They moved down after I went away for school. After being away from them for
about 6 years during/after school, I went down the summer before my brother
got married and ended up staying for a bit after meeting a girl.

This was well before I considered Austin or the others. I didn't intend to
settle in Texas when I first got here.

------
hga
What about non-competes? If you take the offer of one of these companies, if
their employee contract is of the standard type outside of California, you'd
better save away enough money to move back to where they are non-enforceable
as a matter of long standing public policy.

------
mrbgty
" The zero-sum-game hurts the overall tech community, so we've decided to come
together to seek out new additions to Austin to help us all grow"

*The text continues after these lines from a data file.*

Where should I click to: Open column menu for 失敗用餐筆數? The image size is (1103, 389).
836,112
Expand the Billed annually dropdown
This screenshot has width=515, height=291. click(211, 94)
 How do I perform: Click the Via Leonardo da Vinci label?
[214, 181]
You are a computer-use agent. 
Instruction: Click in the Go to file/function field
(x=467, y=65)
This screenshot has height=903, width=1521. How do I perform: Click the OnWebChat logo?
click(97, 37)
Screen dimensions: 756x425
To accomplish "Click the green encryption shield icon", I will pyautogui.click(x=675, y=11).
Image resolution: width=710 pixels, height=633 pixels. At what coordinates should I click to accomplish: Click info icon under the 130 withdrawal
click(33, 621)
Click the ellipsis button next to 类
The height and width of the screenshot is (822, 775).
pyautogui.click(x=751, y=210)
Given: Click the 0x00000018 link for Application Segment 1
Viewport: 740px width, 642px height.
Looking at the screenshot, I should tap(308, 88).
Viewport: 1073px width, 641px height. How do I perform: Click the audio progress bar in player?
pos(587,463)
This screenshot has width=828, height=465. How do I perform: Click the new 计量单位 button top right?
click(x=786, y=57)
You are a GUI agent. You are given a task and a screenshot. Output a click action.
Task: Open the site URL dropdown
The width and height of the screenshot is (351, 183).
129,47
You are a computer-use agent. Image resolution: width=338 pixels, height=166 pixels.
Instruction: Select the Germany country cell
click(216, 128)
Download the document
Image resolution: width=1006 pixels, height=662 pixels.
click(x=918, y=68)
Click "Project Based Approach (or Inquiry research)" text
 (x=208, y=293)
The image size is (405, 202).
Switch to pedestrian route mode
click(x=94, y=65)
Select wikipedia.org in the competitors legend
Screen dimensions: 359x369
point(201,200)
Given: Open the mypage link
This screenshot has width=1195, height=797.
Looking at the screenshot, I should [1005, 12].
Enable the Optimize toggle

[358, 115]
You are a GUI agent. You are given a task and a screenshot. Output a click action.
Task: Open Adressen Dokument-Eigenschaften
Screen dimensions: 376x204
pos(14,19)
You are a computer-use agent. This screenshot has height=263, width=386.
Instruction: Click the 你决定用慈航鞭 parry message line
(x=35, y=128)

It's not a zero sum game. Every individual will produce a different amount of
value depending on the position they are in.

------
toddmorey
And most of California is nothing like LA or SF! This drives me a bit nuts...
I've done a ton of traveling, and while I think you can generally and
accurately describe life in a certain city, it doesn't expand well to bigger
geographies. Parts of France are nothing like Paris. Parts of Japan are
nothing like Tokyo. In general, when choosing where to live, it's best to make
sure you are a match on the city level. (Perhaps, too, give points to a city
for being enough of a hub to make traveling easier.)

------
georgieporgie
_The group is targeting engineers with experience in Java, Ruby on Rails and
Python programming_

I read this and thought, "hm, although the markets for RoR and Python are not
massive, they have been growing at a good clip, perhaps that's a good area to
focus on." (I'm from a background of C++ and PHP, and I'm thoroughly burnt out
on them)

Then I realized that these guys are idiots. They're follow-the-crowd types who
are ignoring masses of untapped talent elsewhere in the nation and _flying
around_ to recruit in the same "rockstar" seeking circle jerk as everyone
else. It's no wonder they're short on talent, they probably don't have the
slightest clue what it looks like.

So now I wonder, "hm, maybe those are actually just buzzword technologies and
they won't hold up in the long run..."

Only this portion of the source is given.